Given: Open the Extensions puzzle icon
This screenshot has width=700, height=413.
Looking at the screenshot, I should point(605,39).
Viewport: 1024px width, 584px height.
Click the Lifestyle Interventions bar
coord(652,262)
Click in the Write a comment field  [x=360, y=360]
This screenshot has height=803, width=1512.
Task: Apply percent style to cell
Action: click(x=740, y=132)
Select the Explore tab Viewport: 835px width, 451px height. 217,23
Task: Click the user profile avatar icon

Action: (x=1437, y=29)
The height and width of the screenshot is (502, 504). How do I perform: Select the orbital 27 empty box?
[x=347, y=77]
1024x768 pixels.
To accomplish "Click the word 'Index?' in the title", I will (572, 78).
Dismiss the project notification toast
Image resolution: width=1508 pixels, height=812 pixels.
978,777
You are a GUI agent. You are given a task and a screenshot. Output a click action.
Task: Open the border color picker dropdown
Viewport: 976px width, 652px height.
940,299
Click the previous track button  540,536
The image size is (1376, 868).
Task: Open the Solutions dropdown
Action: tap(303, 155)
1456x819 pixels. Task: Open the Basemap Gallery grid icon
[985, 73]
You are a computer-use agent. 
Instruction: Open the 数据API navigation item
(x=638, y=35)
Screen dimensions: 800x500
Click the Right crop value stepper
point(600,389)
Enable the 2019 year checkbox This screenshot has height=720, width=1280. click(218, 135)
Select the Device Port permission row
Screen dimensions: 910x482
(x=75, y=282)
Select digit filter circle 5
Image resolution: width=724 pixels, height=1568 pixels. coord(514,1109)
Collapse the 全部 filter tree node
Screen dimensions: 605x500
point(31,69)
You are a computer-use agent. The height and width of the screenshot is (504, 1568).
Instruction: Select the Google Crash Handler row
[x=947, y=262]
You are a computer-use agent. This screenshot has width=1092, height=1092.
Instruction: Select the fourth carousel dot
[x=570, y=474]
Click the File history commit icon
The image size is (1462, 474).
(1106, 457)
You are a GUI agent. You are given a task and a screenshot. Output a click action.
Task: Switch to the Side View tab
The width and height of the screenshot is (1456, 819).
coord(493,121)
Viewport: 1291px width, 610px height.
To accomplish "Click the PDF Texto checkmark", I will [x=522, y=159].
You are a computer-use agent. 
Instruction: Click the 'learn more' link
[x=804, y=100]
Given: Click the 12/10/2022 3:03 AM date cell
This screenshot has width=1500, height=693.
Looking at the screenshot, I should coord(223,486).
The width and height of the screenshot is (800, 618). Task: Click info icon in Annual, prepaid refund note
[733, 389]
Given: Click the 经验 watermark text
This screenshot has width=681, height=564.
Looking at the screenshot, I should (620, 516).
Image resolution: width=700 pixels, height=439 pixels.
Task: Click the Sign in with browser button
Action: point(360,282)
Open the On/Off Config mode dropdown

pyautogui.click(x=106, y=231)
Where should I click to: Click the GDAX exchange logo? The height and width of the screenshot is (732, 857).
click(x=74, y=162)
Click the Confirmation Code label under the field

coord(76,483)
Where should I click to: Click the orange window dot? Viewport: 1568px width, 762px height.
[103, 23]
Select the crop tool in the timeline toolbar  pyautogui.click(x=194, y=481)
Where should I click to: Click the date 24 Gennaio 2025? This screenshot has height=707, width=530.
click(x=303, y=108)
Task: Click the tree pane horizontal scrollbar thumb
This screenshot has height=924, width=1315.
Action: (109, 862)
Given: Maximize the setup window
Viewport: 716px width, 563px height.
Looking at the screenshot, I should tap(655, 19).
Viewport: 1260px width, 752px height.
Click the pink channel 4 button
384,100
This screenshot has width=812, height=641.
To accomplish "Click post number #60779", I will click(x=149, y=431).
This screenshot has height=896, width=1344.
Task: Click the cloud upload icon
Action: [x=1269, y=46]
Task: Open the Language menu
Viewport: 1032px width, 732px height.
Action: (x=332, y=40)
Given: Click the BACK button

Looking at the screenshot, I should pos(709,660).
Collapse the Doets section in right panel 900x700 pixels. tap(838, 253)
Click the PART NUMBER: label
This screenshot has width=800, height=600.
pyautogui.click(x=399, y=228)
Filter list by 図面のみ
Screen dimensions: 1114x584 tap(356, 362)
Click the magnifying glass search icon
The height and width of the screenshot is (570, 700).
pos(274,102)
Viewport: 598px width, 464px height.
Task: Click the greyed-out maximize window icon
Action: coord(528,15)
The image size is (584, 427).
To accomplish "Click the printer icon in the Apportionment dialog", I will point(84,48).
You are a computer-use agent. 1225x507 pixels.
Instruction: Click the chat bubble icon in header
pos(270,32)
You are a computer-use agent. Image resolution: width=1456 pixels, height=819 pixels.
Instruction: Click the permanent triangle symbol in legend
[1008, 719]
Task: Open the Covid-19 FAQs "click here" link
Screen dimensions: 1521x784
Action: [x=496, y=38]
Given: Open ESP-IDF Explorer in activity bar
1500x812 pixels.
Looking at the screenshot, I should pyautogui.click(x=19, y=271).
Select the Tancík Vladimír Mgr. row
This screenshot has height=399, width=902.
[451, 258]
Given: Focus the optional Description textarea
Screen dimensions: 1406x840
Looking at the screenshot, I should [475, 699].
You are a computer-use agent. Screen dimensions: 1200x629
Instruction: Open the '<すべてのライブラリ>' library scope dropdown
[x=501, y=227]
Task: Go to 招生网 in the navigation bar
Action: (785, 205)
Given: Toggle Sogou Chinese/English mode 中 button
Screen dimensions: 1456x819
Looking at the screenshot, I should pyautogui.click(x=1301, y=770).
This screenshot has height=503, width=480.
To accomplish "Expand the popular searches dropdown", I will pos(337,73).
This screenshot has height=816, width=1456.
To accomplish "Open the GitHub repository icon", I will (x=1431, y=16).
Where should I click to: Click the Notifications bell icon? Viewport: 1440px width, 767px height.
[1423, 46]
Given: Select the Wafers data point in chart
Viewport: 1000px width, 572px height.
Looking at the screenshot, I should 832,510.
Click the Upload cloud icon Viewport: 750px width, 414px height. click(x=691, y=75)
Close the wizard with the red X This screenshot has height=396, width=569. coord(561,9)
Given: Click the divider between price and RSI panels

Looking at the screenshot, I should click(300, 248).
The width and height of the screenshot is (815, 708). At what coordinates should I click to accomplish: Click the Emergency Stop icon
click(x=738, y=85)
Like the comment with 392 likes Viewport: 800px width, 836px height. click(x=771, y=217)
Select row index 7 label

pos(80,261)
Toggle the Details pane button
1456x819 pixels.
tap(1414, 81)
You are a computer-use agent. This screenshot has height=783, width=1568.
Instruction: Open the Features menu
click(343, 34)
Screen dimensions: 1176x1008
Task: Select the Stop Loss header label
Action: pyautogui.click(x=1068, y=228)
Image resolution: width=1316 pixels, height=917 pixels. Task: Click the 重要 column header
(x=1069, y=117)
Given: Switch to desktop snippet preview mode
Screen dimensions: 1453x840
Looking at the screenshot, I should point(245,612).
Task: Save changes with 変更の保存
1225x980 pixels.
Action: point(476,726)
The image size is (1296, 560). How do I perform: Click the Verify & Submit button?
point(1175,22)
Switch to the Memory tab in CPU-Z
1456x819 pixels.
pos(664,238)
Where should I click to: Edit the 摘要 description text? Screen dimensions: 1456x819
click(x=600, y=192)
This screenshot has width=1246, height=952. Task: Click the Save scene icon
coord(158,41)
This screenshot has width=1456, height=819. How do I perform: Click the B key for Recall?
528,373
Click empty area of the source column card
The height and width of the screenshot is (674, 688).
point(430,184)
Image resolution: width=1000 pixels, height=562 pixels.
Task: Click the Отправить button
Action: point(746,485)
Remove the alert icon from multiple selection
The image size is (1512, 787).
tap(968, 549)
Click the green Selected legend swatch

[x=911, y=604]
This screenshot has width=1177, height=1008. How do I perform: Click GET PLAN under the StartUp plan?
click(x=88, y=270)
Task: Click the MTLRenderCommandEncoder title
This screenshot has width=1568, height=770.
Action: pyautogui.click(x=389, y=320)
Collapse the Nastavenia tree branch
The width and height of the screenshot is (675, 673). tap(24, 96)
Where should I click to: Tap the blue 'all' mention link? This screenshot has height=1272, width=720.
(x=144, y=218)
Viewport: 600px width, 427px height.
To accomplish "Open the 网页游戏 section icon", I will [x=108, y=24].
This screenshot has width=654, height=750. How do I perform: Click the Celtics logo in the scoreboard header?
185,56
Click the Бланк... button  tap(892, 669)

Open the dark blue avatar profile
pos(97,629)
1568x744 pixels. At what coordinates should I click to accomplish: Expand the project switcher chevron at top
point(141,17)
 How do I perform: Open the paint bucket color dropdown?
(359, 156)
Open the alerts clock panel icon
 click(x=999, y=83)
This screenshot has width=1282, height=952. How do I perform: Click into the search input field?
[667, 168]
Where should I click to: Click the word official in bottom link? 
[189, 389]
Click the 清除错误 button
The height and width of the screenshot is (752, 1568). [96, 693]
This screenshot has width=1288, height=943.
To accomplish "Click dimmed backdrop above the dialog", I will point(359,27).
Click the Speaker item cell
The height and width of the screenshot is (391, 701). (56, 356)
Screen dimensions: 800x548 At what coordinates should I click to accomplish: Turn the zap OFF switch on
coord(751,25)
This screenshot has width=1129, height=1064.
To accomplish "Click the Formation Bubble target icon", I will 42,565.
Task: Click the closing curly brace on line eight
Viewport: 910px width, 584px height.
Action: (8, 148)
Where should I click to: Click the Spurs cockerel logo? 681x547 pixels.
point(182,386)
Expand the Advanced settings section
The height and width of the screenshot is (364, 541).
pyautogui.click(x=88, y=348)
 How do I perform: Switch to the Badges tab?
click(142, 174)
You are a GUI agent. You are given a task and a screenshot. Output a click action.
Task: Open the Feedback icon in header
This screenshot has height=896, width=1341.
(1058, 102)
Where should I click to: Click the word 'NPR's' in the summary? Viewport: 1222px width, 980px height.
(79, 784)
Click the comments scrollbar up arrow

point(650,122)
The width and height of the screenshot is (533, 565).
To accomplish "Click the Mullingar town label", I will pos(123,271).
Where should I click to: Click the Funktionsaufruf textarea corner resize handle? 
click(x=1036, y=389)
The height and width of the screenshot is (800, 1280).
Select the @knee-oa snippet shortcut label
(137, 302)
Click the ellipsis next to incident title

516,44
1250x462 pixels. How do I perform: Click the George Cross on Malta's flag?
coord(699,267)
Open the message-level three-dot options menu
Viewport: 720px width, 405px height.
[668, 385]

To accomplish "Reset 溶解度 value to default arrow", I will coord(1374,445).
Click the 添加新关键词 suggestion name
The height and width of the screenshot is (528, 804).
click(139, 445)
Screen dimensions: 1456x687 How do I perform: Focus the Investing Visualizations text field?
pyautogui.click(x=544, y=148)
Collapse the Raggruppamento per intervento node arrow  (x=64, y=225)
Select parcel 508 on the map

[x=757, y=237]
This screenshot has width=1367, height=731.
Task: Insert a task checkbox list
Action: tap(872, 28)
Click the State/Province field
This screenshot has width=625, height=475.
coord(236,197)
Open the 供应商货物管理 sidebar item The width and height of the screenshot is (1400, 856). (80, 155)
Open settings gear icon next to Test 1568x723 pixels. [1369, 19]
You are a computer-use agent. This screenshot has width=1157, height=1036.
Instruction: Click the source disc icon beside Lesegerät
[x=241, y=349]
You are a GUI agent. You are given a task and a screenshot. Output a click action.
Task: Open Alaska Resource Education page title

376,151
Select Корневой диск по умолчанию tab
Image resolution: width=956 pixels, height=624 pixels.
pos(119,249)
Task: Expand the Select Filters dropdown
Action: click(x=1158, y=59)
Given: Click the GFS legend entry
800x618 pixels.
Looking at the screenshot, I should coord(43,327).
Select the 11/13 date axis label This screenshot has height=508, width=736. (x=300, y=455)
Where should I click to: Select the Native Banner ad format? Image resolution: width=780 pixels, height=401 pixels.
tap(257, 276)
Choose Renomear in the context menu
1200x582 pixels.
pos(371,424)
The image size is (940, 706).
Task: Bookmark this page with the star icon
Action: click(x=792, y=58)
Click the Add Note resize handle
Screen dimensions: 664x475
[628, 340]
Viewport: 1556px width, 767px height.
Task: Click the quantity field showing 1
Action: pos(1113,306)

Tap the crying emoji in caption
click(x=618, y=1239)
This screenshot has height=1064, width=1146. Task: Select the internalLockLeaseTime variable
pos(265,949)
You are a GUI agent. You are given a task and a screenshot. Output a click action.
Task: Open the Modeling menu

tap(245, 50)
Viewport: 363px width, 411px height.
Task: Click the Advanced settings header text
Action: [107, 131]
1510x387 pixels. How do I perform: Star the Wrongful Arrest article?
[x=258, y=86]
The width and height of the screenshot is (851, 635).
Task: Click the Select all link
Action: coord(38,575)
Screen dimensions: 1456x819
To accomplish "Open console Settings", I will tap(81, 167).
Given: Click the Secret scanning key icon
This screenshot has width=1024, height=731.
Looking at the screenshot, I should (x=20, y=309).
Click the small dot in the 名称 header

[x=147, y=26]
○ ○ ○ ○
## What you are asked to do
Copy out everything in the rows above from the line containing "Select the Explore" down to the line containing "Action: tap(303, 155)", both of those lines included, with nothing changed.

## Task answer
Select the Explore tab Viewport: 835px width, 451px height. 217,23
Task: Click the user profile avatar icon

Action: (x=1437, y=29)
The height and width of the screenshot is (502, 504). How do I perform: Select the orbital 27 empty box?
[x=347, y=77]
1024x768 pixels.
To accomplish "Click the word 'Index?' in the title", I will (572, 78).
Dismiss the project notification toast
Image resolution: width=1508 pixels, height=812 pixels.
978,777
You are a GUI agent. You are given a task and a screenshot. Output a click action.
Task: Open the border color picker dropdown
Viewport: 976px width, 652px height.
940,299
Click the previous track button  540,536
The image size is (1376, 868).
Task: Open the Solutions dropdown
Action: tap(303, 155)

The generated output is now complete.